EXERCISE DETAILS:
Please edit the material starting with the line with "Click the blue verified badge beside Chase" and going on through the line with "click(x=59, y=7)": rewrite those lines with "hamburger menu" changed to "navigation menu" and everything else left as it is.

AVAILABLE DATA:
● ● ● ● ●

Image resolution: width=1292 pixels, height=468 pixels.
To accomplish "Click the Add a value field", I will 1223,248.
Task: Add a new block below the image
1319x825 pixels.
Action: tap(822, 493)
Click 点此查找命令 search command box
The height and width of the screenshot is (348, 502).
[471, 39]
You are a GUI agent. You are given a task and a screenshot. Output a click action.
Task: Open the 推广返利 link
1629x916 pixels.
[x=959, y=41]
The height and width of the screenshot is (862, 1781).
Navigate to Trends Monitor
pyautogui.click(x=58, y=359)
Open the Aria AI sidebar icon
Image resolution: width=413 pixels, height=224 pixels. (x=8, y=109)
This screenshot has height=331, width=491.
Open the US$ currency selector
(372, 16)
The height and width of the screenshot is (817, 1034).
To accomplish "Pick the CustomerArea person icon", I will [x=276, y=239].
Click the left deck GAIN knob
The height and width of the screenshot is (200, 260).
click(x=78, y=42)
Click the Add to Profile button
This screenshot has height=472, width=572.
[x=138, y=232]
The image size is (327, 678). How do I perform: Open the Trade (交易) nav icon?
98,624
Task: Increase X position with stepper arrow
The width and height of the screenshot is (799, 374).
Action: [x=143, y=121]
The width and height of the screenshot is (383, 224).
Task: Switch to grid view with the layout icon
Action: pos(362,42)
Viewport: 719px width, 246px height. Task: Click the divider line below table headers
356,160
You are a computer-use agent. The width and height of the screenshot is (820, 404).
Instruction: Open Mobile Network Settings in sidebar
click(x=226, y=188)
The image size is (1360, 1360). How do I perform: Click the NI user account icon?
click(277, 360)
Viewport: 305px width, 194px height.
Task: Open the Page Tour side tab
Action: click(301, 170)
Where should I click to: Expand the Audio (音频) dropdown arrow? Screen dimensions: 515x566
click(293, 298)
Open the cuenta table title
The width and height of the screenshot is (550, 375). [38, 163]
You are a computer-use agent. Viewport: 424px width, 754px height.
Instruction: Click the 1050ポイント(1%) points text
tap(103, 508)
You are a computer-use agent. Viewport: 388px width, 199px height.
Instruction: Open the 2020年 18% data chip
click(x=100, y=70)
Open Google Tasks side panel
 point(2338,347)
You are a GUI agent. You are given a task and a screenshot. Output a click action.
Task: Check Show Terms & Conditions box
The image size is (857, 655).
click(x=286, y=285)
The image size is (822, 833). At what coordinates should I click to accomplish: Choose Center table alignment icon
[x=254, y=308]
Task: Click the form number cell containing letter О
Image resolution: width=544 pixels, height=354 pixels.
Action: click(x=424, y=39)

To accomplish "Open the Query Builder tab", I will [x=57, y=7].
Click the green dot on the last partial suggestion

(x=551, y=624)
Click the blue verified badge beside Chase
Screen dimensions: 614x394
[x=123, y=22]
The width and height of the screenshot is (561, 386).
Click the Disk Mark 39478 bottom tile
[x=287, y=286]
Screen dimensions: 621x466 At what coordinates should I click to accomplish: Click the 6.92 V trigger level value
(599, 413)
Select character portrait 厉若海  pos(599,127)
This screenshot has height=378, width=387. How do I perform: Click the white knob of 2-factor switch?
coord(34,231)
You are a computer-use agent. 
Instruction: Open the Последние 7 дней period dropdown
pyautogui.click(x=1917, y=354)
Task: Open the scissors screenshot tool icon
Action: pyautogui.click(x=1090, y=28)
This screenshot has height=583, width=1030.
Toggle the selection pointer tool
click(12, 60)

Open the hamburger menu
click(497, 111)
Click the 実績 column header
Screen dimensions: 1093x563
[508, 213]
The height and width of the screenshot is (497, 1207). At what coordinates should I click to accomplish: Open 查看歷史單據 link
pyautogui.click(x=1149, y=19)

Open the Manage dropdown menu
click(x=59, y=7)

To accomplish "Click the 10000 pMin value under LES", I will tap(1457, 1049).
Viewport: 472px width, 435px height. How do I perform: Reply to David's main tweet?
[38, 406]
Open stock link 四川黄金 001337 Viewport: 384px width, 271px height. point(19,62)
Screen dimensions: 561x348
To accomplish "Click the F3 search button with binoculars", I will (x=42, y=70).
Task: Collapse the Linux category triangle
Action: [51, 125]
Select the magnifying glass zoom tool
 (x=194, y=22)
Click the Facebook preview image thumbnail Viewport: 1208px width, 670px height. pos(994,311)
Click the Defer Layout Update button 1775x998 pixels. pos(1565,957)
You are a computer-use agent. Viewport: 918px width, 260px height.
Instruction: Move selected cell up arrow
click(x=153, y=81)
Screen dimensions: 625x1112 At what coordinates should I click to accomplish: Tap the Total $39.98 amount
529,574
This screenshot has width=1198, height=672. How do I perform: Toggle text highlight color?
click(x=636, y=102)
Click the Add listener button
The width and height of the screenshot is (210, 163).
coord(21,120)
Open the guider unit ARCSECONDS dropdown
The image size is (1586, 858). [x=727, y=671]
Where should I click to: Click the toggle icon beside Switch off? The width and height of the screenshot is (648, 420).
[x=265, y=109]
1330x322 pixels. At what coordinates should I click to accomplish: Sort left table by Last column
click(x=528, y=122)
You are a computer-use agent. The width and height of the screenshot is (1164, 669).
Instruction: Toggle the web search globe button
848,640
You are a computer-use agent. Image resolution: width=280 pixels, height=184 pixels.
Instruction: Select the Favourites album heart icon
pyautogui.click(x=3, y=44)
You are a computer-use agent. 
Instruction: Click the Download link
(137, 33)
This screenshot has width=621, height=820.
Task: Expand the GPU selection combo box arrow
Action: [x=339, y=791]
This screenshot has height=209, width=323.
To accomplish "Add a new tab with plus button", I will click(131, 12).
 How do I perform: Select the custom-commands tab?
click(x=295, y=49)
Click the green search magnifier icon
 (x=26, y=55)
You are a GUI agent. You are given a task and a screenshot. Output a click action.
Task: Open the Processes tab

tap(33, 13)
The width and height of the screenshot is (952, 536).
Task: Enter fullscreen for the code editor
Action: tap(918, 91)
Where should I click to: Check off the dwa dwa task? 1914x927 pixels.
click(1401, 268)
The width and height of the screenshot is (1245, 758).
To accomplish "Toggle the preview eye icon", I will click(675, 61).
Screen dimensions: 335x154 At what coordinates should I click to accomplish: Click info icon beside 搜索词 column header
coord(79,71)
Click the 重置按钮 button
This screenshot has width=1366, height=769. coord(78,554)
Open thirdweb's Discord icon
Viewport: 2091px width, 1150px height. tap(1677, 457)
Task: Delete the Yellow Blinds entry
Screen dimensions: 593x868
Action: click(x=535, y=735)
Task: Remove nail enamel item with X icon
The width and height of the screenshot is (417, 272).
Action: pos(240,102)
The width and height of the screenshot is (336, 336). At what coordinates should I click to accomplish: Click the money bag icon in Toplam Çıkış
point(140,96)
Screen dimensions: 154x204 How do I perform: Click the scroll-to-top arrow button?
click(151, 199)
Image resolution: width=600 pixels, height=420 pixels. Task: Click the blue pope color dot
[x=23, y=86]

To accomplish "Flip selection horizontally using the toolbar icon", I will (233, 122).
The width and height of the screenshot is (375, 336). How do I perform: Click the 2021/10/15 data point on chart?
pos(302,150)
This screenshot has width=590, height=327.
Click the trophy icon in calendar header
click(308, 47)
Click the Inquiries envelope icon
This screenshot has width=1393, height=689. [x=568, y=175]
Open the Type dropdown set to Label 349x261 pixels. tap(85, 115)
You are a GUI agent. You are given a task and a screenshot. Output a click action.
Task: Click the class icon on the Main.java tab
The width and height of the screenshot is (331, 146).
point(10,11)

● ● ● ● ●

RESPONSE BELOW:
Click the blue verified badge beside Chase
Screen dimensions: 614x394
[x=123, y=22]
The width and height of the screenshot is (561, 386).
Click the Disk Mark 39478 bottom tile
[x=287, y=286]
Screen dimensions: 621x466 At what coordinates should I click to accomplish: Click the 6.92 V trigger level value
(599, 413)
Select character portrait 厉若海  pos(599,127)
This screenshot has height=378, width=387. How do I perform: Click the white knob of 2-factor switch?
coord(34,231)
You are a computer-use agent. 
Instruction: Open the Последние 7 дней period dropdown
pyautogui.click(x=1917, y=354)
Task: Open the scissors screenshot tool icon
Action: pyautogui.click(x=1090, y=28)
This screenshot has height=583, width=1030.
Toggle the selection pointer tool
click(12, 60)

Open the navigation menu
click(497, 111)
Click the 実績 column header
Screen dimensions: 1093x563
[508, 213]
The height and width of the screenshot is (497, 1207). At what coordinates should I click to accomplish: Open 查看歷史單據 link
pyautogui.click(x=1149, y=19)

Open the Manage dropdown menu
click(x=59, y=7)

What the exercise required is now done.